Le temps tumultueux qu’il fait à l’université Omar-Bongo (UOB) depuis ces derniers mois impose de jeter un regard sur cette institution académique censée être le temple du savoir et de la formation de l’élite nationale, mais à l’intérieur duquel se mêlent intrigues politiques, enrôlements sectaires, associations claniques et autres antagonismes aptes à perturber forcément le fonctionnement de cette structure.

Pour ceux qui ont fréquenté l’UOB, l’un de leur plus lourd souvenir de cet endroit doit certainement être l’une de ces grèves qui émaillent le fonctionnement de cette académie depuis la nuit des temps.
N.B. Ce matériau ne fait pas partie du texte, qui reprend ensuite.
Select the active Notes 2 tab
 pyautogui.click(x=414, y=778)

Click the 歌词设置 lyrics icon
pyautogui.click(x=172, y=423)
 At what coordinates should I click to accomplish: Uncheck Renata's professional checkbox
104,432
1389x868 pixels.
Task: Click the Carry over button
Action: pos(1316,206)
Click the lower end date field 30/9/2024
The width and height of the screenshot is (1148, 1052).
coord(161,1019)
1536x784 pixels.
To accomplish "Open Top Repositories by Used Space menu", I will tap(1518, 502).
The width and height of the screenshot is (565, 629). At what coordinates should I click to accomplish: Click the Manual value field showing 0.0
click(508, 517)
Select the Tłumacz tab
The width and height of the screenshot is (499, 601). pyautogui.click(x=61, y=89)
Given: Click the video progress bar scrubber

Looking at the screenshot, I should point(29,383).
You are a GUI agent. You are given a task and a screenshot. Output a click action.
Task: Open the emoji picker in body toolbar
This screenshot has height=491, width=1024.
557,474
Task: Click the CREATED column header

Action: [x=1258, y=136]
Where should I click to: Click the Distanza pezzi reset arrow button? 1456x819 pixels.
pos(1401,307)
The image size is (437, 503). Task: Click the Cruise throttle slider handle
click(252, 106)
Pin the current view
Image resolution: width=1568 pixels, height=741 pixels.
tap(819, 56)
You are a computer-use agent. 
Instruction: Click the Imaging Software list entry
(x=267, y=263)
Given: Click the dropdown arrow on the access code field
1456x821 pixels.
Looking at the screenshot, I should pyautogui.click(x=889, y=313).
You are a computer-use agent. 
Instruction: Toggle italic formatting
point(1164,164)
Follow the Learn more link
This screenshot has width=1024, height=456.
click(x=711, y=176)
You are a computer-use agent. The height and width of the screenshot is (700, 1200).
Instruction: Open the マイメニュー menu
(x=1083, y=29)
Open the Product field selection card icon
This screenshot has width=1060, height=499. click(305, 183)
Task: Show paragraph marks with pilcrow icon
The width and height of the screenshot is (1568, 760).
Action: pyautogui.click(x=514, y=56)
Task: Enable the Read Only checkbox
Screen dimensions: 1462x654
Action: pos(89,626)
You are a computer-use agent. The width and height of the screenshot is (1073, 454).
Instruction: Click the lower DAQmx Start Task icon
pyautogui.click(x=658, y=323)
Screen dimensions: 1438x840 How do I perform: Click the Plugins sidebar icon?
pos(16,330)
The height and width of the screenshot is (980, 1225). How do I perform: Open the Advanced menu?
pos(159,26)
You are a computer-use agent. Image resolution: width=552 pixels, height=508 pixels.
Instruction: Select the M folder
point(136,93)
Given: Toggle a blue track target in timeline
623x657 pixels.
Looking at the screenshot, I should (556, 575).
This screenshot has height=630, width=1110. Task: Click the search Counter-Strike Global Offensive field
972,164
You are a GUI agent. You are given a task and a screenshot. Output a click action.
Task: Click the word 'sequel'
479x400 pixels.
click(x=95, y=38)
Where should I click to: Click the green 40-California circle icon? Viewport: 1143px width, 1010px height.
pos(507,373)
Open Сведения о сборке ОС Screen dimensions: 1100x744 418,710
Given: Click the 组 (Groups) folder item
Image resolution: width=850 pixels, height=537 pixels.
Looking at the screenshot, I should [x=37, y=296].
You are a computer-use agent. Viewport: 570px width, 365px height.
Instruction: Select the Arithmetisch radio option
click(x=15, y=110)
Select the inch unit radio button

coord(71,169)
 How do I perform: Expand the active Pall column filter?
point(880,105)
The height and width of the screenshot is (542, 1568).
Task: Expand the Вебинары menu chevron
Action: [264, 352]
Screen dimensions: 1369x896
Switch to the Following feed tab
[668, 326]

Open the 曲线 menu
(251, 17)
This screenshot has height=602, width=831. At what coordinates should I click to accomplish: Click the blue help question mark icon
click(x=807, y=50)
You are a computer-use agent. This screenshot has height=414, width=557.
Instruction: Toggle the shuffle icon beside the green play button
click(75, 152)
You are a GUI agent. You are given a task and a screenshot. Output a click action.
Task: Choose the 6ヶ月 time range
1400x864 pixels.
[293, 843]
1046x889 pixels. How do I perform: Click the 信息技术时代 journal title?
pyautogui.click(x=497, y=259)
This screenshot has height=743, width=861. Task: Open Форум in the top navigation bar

Tantôt, ce sont les étudiants qui revendiquent de meilleurs conditions de vie et de travail, tantôt ce sont les enseignants qui, eux-aussi, affichent leur mécontentement face aux promesses jamais tenues sur leurs revendications qui s’articulent également autour du mieux vivre et du travailler dans des conditions idoines.

Des actions qui, de tout temps, ont entravé le fonctionnement de cet établissement. Certaines voix se sont levées pour indexer la ‘’politisation’’ de l’université gabonaise. Du coup, les meneurs et les chefs de files de ces différents mouvements sont souvent qualifiés d’être à la solde de telles ou de telles factions politiques. D’autres par contre refusent cette vision simpliste et indiquent que les problèmes dénoncés sont réels, à l’instar du paiement en retard des allocations d’études, du manque des sanitaires dans les établissements, etc.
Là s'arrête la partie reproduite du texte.